Yes, the Erie fabrication and machining base can handle copper across both formed and machined work, though the two play to different strengths and the right shop and grade depend on the part. Copper's softness and ductility make it excellent for forming operations: busbars are sheared, punched, and bent, terminals are formed, and copper solders and brazes readily, all of which the region's fabrication shops, rooted in the heavy-equipment and electrical trades, do comfortably. For these formed and joined parts, C110 is the typical economical grade. Machined copper parts are also well within local capability, but they require the right approach because pure copper machines poorly due to smearing and built-up edge.
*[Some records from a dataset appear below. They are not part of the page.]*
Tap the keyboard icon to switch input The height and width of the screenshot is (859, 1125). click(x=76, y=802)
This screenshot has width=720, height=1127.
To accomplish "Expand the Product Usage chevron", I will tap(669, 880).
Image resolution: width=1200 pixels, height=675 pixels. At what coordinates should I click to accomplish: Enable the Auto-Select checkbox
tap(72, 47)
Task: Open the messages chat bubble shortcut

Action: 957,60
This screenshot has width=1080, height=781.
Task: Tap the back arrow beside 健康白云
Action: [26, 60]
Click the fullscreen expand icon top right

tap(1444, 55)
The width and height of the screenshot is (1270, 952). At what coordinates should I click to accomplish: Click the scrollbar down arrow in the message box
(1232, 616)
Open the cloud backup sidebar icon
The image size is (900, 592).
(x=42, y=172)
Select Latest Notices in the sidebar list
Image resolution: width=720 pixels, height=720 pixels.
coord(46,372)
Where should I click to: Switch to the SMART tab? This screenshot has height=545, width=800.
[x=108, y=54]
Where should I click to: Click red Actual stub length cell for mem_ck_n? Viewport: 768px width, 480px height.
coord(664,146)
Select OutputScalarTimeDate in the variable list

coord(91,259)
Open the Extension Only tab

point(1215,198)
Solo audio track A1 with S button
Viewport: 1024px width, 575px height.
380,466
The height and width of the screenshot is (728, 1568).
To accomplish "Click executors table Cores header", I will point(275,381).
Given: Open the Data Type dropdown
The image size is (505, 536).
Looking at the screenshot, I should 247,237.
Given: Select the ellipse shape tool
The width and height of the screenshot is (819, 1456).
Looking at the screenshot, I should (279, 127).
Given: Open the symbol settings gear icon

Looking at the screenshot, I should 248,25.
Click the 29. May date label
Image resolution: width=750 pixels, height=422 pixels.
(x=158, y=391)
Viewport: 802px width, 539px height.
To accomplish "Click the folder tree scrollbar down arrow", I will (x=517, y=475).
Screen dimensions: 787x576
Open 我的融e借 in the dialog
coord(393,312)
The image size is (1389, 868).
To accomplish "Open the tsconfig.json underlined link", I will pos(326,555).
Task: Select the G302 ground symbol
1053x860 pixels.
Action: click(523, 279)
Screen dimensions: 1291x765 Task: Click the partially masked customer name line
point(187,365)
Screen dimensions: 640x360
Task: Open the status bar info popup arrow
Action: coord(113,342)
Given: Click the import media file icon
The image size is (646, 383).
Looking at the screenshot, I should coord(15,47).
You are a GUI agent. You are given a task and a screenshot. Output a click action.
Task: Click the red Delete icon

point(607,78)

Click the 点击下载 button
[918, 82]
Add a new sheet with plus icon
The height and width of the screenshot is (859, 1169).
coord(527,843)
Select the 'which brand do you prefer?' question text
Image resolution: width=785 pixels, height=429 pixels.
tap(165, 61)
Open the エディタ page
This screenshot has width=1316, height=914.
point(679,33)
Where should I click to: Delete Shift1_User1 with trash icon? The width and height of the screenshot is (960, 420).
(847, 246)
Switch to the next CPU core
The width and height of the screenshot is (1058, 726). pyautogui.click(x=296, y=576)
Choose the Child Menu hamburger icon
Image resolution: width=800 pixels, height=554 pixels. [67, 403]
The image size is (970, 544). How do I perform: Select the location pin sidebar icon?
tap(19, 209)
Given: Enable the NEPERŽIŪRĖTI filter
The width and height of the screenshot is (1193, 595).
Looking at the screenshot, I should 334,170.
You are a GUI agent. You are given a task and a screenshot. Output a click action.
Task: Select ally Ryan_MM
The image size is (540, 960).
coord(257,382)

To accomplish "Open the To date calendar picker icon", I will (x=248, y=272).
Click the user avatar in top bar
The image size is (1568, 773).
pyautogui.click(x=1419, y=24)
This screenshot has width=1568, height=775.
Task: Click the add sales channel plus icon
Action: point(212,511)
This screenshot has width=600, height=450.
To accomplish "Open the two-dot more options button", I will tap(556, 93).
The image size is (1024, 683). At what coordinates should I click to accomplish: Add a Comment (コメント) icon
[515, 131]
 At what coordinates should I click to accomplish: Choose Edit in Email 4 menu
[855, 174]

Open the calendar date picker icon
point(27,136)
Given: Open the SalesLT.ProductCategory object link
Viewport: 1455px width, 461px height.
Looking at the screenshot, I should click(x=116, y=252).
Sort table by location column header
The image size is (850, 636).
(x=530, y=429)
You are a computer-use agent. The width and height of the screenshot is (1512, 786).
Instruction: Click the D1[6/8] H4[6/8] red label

Shops that machine copper successfully use sharp, polished, high-rake tooling and good coolant, and accept more careful, slower cutting. The smarter path for parts with substantial machining content is to specify tellurium copper, the free-machining grade, which lets shops produce clean threads, bores, and tight tolerances much more easily while keeping most of copper's conductivity. The practical guidance for buyers is to identify early whether your part is dominated by forming or by machining, then choose both the grade and the shop accordingly: C110 with a fabrication-oriented shop for formed busbars and terminals, and tellurium copper with a precision machining shop for parts full of machined features. Communicating which type of work dominates ensures you get a supplier matched to the part.